[WRITTEN INSTRUCTION A]
Lay out the rows from their first line through the line containing "click(16, 14)" as a numbered list, leaving out blank lines.
============================================================
Polish National Government of 1831 was a Polish supreme authority during the November Uprising against the Russian occupation of the Polish–Lithuanian Commonwealth. It was formed by the decree of the Sejm (parliament) of the Congress Poland on 29 January 1831 to assume the competences of the Polish head of state in the follow-up of an earlier decree of 25 January: deposing the usurping Tsar Nicholas I of Russia from the throne of Poland.

The government concentrated on issues related to the fight with the Russian Empire. In August the government of Prince Adam Jerzy Czartoryski resigned, facing loss of support and radicalization among the Varsovians. Czartoryski was replaced by Jan Krukowiecki. After the capitulation of Warsaw the government was taken over by lawyer Bonawentura Niemojowski. After the government went into exile, it passed its powers to General Maciej Rybiński.
============================================================
[WRITTEN INSTRUCTION B]
Answer these questions about the passage on the Polish National Government of 1831:
(i) On what date did the Sejm decree form the government?
(ii) Who replaced Czartoryski?
(iii) To whom did the government pass its powers after it went into exile?
============================================================
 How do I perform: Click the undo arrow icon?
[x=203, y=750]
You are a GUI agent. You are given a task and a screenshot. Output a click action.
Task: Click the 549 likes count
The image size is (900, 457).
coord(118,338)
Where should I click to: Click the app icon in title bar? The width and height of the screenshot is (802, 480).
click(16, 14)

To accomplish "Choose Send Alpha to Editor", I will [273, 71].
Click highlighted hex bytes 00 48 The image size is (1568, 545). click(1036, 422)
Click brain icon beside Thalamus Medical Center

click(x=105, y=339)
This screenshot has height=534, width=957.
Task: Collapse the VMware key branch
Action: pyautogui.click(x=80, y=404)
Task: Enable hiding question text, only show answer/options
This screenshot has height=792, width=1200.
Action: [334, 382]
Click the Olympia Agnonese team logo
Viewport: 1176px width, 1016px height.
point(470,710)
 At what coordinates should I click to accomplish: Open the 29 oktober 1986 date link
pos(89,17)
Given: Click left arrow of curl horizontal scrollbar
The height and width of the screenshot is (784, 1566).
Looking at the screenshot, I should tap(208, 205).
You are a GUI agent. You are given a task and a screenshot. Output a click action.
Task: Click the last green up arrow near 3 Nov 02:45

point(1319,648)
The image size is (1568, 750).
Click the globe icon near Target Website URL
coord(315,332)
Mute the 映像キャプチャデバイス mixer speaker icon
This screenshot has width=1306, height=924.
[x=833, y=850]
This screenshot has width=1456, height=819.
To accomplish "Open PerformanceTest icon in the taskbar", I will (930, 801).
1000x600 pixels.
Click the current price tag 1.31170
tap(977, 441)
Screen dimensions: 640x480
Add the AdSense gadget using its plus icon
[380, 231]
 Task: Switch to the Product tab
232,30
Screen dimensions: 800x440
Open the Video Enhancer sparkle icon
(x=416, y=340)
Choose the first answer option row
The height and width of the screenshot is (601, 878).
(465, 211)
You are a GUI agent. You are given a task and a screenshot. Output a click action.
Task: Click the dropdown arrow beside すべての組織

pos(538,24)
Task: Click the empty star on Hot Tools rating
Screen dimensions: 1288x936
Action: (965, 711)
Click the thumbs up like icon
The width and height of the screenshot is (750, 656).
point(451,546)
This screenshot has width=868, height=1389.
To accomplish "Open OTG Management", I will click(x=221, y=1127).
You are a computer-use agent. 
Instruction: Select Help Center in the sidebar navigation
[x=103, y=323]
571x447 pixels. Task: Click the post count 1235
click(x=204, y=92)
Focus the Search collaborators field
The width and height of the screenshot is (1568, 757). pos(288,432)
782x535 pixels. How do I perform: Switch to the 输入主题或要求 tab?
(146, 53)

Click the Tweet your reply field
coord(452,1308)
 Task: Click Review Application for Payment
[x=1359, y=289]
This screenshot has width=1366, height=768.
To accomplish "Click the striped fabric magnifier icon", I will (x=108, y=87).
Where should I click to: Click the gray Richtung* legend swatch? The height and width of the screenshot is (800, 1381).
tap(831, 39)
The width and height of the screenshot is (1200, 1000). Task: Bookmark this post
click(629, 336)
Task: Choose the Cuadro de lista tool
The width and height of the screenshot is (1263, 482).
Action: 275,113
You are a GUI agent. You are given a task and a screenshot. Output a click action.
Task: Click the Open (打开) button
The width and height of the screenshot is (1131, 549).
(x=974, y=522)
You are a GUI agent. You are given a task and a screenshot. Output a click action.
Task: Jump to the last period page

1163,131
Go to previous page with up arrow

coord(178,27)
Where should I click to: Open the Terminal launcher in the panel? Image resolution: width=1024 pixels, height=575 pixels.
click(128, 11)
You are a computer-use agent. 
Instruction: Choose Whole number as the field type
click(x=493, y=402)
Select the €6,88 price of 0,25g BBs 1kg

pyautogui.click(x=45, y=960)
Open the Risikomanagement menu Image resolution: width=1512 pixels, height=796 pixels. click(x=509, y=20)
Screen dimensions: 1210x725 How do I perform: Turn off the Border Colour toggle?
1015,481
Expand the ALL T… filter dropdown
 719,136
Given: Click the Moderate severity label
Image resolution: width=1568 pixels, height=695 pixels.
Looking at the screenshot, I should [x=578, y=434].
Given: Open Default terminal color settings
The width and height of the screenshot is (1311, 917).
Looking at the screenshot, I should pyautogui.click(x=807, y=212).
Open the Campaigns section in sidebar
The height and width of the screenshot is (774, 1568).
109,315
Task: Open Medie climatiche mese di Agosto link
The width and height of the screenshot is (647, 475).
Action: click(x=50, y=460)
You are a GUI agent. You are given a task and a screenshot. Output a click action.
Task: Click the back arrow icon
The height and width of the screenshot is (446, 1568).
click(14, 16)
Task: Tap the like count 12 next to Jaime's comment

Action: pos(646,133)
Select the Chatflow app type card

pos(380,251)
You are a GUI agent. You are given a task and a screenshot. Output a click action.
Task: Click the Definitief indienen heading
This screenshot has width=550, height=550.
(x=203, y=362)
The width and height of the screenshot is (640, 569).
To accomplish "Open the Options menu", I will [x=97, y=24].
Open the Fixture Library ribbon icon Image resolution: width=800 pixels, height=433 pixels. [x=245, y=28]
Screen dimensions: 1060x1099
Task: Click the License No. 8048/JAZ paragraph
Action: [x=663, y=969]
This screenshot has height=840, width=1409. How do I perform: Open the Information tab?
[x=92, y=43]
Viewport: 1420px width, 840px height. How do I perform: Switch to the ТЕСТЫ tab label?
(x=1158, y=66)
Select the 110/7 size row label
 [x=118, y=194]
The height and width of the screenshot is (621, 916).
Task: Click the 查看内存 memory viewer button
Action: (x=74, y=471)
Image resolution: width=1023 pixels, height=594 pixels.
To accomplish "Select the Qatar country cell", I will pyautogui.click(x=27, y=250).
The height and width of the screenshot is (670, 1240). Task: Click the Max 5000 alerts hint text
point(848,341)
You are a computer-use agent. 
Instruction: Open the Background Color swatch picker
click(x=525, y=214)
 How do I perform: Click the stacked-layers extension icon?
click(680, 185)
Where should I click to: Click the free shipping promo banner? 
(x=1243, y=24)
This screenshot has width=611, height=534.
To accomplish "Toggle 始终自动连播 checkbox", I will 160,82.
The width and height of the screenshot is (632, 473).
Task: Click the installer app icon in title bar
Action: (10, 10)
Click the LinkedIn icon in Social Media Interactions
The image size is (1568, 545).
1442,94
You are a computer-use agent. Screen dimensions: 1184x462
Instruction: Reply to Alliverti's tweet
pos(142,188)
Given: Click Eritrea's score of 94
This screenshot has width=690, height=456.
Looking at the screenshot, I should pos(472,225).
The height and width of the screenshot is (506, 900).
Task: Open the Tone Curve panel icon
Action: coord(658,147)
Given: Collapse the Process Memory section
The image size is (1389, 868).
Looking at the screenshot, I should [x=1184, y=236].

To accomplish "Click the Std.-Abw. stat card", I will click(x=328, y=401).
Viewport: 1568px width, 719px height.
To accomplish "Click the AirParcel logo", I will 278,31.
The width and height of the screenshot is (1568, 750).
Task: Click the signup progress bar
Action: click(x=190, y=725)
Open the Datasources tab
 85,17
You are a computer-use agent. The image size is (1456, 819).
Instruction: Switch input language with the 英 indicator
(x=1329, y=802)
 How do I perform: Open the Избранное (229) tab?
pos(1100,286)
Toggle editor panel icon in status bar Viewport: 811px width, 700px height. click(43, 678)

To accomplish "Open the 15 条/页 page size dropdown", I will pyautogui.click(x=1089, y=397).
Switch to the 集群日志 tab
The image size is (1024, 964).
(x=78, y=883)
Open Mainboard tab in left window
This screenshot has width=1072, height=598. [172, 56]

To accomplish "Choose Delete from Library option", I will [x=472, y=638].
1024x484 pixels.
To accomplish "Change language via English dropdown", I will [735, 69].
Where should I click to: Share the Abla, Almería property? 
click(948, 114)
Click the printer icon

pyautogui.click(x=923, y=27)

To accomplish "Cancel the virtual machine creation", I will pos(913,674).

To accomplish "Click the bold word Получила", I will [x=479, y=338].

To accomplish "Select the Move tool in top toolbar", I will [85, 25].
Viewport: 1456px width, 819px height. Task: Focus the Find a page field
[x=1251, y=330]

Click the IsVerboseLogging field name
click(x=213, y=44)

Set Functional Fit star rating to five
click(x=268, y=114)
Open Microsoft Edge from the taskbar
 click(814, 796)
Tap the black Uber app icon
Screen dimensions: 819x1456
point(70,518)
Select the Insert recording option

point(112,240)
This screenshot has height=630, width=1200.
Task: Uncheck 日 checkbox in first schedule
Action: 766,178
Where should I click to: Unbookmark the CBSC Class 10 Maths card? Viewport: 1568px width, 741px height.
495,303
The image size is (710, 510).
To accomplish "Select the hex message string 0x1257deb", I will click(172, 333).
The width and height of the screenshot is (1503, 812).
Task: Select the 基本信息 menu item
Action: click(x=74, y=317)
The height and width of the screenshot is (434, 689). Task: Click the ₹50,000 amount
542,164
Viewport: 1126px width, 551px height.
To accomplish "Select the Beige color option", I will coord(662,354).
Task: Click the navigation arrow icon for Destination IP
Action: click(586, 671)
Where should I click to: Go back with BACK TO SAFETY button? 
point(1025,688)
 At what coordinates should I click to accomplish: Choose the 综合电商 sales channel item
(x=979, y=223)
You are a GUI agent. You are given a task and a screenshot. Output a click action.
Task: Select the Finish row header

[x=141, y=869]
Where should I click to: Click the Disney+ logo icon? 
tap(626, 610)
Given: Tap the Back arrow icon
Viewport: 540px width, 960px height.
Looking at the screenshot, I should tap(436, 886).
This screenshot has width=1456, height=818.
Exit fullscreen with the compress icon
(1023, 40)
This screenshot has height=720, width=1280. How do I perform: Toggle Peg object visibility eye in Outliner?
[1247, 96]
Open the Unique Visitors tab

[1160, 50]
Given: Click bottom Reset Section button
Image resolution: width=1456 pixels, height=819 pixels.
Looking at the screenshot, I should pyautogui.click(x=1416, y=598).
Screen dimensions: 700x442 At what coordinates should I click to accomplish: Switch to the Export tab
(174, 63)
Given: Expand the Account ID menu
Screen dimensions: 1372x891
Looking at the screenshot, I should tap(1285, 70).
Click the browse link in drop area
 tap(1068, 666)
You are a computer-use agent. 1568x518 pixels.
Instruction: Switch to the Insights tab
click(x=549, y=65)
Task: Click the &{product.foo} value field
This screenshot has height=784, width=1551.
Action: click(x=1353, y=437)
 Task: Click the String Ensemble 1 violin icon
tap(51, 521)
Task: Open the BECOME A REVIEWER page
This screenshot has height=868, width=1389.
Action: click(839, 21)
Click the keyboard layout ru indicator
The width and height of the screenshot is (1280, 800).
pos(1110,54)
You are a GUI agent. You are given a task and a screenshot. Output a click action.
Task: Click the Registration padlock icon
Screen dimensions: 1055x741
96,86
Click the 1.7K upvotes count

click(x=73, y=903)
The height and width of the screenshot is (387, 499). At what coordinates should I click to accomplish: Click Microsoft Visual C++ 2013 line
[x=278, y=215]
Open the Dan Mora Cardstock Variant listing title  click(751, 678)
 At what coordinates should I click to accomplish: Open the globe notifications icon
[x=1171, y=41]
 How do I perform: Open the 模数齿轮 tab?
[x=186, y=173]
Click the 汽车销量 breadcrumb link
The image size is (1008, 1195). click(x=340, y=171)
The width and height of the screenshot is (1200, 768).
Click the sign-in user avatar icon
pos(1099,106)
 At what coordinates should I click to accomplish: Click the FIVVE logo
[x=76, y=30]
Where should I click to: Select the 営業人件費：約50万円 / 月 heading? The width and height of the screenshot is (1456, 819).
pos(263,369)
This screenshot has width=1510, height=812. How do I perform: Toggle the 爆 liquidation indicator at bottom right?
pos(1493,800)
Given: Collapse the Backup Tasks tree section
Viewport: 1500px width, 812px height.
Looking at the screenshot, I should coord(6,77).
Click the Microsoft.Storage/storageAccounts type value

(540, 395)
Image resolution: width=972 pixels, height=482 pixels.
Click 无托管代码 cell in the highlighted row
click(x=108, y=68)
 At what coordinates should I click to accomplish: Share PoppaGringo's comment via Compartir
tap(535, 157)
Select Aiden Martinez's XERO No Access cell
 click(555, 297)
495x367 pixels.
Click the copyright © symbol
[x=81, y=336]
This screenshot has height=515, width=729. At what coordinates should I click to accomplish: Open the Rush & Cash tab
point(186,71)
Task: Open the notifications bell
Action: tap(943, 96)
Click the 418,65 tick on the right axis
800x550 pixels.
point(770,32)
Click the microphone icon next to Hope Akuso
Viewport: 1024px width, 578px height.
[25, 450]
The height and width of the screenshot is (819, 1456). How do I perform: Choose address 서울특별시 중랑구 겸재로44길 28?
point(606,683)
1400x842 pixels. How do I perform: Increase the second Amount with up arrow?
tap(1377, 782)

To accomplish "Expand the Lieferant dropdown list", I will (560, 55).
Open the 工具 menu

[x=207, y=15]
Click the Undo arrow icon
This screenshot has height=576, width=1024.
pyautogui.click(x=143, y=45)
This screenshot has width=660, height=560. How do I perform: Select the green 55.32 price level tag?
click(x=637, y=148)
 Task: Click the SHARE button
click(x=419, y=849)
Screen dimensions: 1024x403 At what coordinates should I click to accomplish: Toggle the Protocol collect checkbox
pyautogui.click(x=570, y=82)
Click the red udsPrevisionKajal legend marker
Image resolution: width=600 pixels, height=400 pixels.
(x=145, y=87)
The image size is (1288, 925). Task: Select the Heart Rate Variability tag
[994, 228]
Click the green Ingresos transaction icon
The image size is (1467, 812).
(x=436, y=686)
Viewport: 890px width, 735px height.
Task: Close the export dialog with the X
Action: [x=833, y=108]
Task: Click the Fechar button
============================================================
[WRITTEN REPLY A]
1.  How do I perform: Click the undo arrow icon?
2. [x=203, y=750]
3. You are a GUI agent. You are given a task and a screenshot. Output a click action.
4. Task: Click the 549 likes count
5. The image size is (900, 457).
6. coord(118,338)
7. Where should I click to: Click the app icon in title bar? The width and height of the screenshot is (802, 480).
8. click(16, 14)

[WRITTEN REPLY B]
(i) 29 January 1831
(ii) Jan Krukowiecki
(iii) General Maciej Rybiński